### Problem to solve:
Set down each record exactly as written.
** Entries supplied follows **
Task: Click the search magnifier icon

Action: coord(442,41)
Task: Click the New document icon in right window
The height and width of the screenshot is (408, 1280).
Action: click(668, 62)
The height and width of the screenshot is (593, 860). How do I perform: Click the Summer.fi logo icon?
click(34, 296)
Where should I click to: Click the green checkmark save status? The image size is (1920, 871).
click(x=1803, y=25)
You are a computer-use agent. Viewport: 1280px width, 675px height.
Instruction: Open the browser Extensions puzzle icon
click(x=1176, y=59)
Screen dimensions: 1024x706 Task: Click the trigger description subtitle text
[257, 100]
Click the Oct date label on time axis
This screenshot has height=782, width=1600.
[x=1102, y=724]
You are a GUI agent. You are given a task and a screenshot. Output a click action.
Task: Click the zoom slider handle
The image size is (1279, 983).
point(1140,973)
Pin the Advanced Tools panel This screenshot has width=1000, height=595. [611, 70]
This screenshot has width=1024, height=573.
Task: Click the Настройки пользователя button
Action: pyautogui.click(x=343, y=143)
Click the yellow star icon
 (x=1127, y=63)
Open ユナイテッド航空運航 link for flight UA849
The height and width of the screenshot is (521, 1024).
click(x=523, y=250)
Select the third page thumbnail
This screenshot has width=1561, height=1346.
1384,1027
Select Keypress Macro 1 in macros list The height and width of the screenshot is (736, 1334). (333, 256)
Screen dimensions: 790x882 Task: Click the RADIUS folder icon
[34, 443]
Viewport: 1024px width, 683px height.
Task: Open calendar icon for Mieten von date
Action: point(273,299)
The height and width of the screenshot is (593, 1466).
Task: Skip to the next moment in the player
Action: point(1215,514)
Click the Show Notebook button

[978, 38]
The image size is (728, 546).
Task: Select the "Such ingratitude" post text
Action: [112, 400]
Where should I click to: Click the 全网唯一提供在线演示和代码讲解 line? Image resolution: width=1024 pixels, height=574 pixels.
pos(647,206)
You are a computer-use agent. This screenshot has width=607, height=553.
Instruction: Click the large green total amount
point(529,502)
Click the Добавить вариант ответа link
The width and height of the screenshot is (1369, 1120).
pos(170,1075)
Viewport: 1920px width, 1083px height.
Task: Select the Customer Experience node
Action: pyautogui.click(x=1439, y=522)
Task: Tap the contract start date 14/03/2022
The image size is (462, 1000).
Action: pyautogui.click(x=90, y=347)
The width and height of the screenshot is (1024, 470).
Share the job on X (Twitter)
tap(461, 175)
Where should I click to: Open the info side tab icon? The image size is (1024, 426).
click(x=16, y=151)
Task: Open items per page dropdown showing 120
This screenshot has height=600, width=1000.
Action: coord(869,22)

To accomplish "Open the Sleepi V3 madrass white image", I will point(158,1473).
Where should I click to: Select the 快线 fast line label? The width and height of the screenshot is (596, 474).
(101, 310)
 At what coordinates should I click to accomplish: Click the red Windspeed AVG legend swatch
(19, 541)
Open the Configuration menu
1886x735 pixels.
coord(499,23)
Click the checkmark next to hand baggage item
** End of Entries supplied **
### Task output:
Task: Click the search magnifier icon

Action: coord(442,41)
Task: Click the New document icon in right window
The height and width of the screenshot is (408, 1280).
Action: click(668, 62)
The height and width of the screenshot is (593, 860). How do I perform: Click the Summer.fi logo icon?
click(34, 296)
Where should I click to: Click the green checkmark save status? The image size is (1920, 871).
click(x=1803, y=25)
You are a computer-use agent. Viewport: 1280px width, 675px height.
Instruction: Open the browser Extensions puzzle icon
click(x=1176, y=59)
Screen dimensions: 1024x706 Task: Click the trigger description subtitle text
[257, 100]
Click the Oct date label on time axis
This screenshot has height=782, width=1600.
[x=1102, y=724]
You are a GUI agent. You are given a task and a screenshot. Output a click action.
Task: Click the zoom slider handle
The image size is (1279, 983).
point(1140,973)
Pin the Advanced Tools panel This screenshot has width=1000, height=595. [611, 70]
This screenshot has width=1024, height=573.
Task: Click the Настройки пользователя button
Action: pyautogui.click(x=343, y=143)
Click the yellow star icon
 (x=1127, y=63)
Open ユナイテッド航空運航 link for flight UA849
The height and width of the screenshot is (521, 1024).
click(x=523, y=250)
Select the third page thumbnail
This screenshot has width=1561, height=1346.
1384,1027
Select Keypress Macro 1 in macros list The height and width of the screenshot is (736, 1334). (333, 256)
Screen dimensions: 790x882 Task: Click the RADIUS folder icon
[34, 443]
Viewport: 1024px width, 683px height.
Task: Open calendar icon for Mieten von date
Action: point(273,299)
The height and width of the screenshot is (593, 1466).
Task: Skip to the next moment in the player
Action: point(1215,514)
Click the Show Notebook button

[978, 38]
The image size is (728, 546).
Task: Select the "Such ingratitude" post text
Action: [112, 400]
Where should I click to: Click the 全网唯一提供在线演示和代码讲解 line? Image resolution: width=1024 pixels, height=574 pixels.
pos(647,206)
You are a computer-use agent. This screenshot has width=607, height=553.
Instruction: Click the large green total amount
point(529,502)
Click the Добавить вариант ответа link
The width and height of the screenshot is (1369, 1120).
pos(170,1075)
Viewport: 1920px width, 1083px height.
Task: Select the Customer Experience node
Action: pyautogui.click(x=1439, y=522)
Task: Tap the contract start date 14/03/2022
The image size is (462, 1000).
Action: pyautogui.click(x=90, y=347)
The width and height of the screenshot is (1024, 470).
Share the job on X (Twitter)
tap(461, 175)
Where should I click to: Open the info side tab icon? The image size is (1024, 426).
click(x=16, y=151)
Task: Open items per page dropdown showing 120
This screenshot has height=600, width=1000.
Action: coord(869,22)

To accomplish "Open the Sleepi V3 madrass white image", I will point(158,1473).
Where should I click to: Select the 快线 fast line label? The width and height of the screenshot is (596, 474).
(101, 310)
 At what coordinates should I click to accomplish: Click the red Windspeed AVG legend swatch
(19, 541)
Open the Configuration menu
1886x735 pixels.
coord(499,23)
Click the checkmark next to hand baggage item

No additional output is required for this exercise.